«La salvezza di Valter Lavitola è la salvezza del mio cliente», disse uno degli avvocati dell’ex premier Silvio Berlusconi per sostenere la necessità di incontrare in Argentina Valter Lavitola. In quel momento l’ex direttore ed editore dell’Avanti! era latitante nell’inchiesta sui soldi versati all’imprenditore barese Giampaolo Tarantini per conto dell’allora presidente del Consiglio. E stava cercando di spillare al Cavaliere 5 milioni attraverso l’uomo d’affari italo-argentino Carmelo Pintabona, facendo leva sul timore che Berlusconi aveva di possibili segreti custoditi da Lavitola. Ora nei confronti di Lavitola e Pintabona è stata emessa, su richiesta della Procura di Napoli, un’ordinanza cautelare per estorsione aggravata ai danni di Berlusconi. Ma nell’inchiesta, con l’accusa di induzione dell’imputato a mentire (senza essere destinatari di richieste di provvedimenti restrittivi) entrano anche due penalisti: Eleonora Moiraghi, sostituto processuale di uno dei difensori di Lavitola, e Alessandro Sammarco, uno dei legali storici di Berlusconi.

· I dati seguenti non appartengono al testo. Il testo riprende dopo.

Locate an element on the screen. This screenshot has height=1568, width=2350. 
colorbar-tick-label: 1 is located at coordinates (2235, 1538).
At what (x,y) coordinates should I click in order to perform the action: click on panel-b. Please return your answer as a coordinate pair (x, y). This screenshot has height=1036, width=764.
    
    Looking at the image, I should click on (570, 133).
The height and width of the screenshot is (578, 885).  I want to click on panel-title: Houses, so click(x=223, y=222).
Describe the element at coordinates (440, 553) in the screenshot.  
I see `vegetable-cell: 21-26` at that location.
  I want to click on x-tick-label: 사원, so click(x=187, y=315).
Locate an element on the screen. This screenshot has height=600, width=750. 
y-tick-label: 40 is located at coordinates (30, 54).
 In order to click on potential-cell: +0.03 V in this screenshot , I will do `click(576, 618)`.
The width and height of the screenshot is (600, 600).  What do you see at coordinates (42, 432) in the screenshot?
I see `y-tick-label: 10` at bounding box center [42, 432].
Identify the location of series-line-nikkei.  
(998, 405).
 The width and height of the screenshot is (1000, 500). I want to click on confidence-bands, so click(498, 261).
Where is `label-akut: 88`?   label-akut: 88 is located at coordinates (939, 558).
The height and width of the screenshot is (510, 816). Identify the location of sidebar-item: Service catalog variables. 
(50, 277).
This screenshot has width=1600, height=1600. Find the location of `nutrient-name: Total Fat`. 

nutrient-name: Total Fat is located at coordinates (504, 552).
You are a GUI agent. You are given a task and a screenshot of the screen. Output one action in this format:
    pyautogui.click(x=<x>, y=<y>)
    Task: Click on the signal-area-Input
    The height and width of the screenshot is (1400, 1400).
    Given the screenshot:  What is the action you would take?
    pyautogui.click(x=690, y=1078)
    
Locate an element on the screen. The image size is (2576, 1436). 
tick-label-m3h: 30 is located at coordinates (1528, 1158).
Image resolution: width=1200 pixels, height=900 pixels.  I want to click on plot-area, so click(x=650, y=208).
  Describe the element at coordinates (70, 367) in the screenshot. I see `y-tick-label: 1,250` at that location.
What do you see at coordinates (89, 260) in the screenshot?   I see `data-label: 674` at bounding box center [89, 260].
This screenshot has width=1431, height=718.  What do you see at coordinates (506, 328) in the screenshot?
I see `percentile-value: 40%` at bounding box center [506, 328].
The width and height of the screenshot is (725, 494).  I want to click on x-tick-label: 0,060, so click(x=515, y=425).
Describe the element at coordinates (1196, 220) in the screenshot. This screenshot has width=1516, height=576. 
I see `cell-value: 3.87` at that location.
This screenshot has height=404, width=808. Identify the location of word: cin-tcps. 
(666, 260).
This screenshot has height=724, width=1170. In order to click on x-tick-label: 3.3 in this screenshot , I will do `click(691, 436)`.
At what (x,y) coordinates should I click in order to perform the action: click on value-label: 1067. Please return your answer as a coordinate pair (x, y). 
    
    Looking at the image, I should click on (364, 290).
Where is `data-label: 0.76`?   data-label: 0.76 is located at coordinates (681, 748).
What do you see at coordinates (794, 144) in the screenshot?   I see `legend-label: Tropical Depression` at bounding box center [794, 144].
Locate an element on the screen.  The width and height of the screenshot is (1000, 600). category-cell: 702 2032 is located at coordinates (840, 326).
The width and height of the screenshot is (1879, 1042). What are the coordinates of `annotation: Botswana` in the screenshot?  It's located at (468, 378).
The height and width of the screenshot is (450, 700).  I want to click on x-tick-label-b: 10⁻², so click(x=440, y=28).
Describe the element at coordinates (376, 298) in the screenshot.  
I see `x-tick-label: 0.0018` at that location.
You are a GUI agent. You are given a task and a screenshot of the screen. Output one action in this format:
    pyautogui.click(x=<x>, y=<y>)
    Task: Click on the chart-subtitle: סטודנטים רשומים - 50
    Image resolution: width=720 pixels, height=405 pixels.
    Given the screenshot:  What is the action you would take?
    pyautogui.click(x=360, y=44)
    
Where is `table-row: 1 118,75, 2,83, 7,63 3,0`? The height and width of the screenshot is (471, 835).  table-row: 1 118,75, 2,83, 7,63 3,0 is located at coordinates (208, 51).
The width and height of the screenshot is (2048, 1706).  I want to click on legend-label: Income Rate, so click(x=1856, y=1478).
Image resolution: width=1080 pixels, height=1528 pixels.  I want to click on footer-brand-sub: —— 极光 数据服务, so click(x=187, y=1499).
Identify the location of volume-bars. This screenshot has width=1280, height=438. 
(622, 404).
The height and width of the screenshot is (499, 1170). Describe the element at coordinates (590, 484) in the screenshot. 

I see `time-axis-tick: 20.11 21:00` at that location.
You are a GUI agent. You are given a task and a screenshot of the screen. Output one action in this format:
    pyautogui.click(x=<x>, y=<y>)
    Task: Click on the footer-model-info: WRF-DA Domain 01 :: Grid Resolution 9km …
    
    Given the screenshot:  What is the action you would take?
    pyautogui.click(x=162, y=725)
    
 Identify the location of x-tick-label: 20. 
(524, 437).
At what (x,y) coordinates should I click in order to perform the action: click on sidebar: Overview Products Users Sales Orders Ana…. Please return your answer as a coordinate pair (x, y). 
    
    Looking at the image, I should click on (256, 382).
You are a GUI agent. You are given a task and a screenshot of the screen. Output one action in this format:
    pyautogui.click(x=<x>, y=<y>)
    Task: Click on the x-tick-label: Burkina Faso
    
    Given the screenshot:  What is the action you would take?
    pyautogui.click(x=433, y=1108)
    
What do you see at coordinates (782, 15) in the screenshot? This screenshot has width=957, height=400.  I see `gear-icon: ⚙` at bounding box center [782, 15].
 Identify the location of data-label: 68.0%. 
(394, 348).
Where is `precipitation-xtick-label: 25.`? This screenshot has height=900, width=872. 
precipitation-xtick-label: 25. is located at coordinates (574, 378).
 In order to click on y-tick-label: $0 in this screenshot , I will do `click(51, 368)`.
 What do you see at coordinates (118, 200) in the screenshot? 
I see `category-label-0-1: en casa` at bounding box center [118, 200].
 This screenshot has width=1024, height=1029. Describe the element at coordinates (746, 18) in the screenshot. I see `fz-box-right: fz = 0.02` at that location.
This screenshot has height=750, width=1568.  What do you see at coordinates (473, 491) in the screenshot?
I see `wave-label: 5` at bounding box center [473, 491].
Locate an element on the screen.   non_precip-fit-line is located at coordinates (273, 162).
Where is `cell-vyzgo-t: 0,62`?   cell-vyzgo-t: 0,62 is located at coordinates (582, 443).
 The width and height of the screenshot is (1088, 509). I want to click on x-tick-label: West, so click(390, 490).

Nella ricostruzione della Procura, gli avvocati Moiraghi e Sammarco «avrebbero tentato di avere contatti con il Lavitola e addirittura di raggiungerlo quando era a Buenos Aires». Appuntamento destinato a un «interrogatorio difensivo» di Lavitola ma che, secondo i pm, aveva «l’evidente scopo di far desistere Lavitola dal suo proposito estorsivo» o a fargli rendere dichiarazioni false. La sorella di Lavitola, sentita come teste, racconta di aver appreso dall’avvocato Gennaro Fredella, difensore del giornalista insieme all’avvocato Gaetano Balice, che l’avvocato Sammarco «qualificandosi quale legale di Berlusconi gli riferì che aveva la possibilità di offrire la salvezza a Valter Lavitola perché la salvezza di Lavitola era la salvezza del suo cliente». Circostanza che, a giudizio dei magistrati, è stata «sostanzialmente confermata» dall’avvocato Fredella, sentito come teste. Gli avvocati Balice e Fredella si opposero al viaggio in Argentina, dove poi si sarebbe recato il solo avvocato Moiraghi anche se l’avvocato Sammarco aveva acquistato entrambi i biglietti pagando 6 mila euro in contanti. Di che cosa aveva paura Berlusconi? «Non si può escludere che Lavitola effettivamente ritenga, sulla scorta dei segreti di cui è depositario, di poter ricattare Berlusconi ». E la sorella di Lavitola, sentita come teste, racconta di un messaggio inviato a Berlusconi via mail o per fax: un biglietto aereo per l’Italia con scritto: «Torno e ti spacco il culo». Agli atti è allegata poi una lettera estratta dal computer di un altro testimone, il manager Marco Velocci, che sarebbe stata scritta da Lavitola per Berlusconi. «Carissimo dottore, in primis le confermo che può contare sulla mia amicizia e lealtà come sempre», si legge. Poi prosegue: «Quando questa storia sarà chiarita, qualcuno me la pagherà sul serio…. l’unica cosa che non consentirò è che anziché essere considerato un amico disposto a sacrificarsi senza aver mai ottenuto nulla, venga qualificato come un piccolo truffatore che approfittava della sua fiducia».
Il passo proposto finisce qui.